Answer

**step1** Understanding the problem statement

We are given a rule for a line, which can be written as $$y = 4x + c$$. This rule tells us how the value of $$y$$ is connected to the value of $$x$$. We are also told that this line goes through a specific point, $$(2, 6)$$. This means that when the value of $$x$$ is 2, the value of $$y$$ must be 6 according to this rule.

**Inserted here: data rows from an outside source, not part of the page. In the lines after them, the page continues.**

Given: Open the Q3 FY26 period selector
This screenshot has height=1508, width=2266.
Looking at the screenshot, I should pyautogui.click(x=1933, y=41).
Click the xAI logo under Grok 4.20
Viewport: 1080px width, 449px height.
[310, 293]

Our goal is to find the missing number, $$c$$.

**step2** Placing the known values into the rule

Since we know that when $$x$$ is 2, $$y$$ is 6, we can put these numbers into our rule.
Let's replace $$y$$ with 6 and $$x$$ with 2 in the rule $$y = 4x + c$$.
So, the rule becomes:
$$6 = 4 \times 2 + c$$

**step3** Performing the multiplication

First, we need to calculate the value of $$4 \times 2$$.
$$4 \times 2 = 8$$
Now, our rule looks like this:
$$6 = 8 + c$$

**step4** Finding the missing number c

We have the statement $$6 = 8 + c$$. This means that if we add $$c$$ to 8, we should get 6.
To find $$c$$, we need to think: "What number do we need to add to 8 to make it equal to 6?"
If we start at 8 and want to reach 6, we need to go down. The difference is $$8 - 6 = 2$$. Since we are going down from 8 to reach 6, the number we add must be a negative value.
So, we can find $$c$$ by subtracting 8 from 6:
$$c = 6 - 8$$
$$c = -2$$
Therefore, the value of $$c$$ is -2.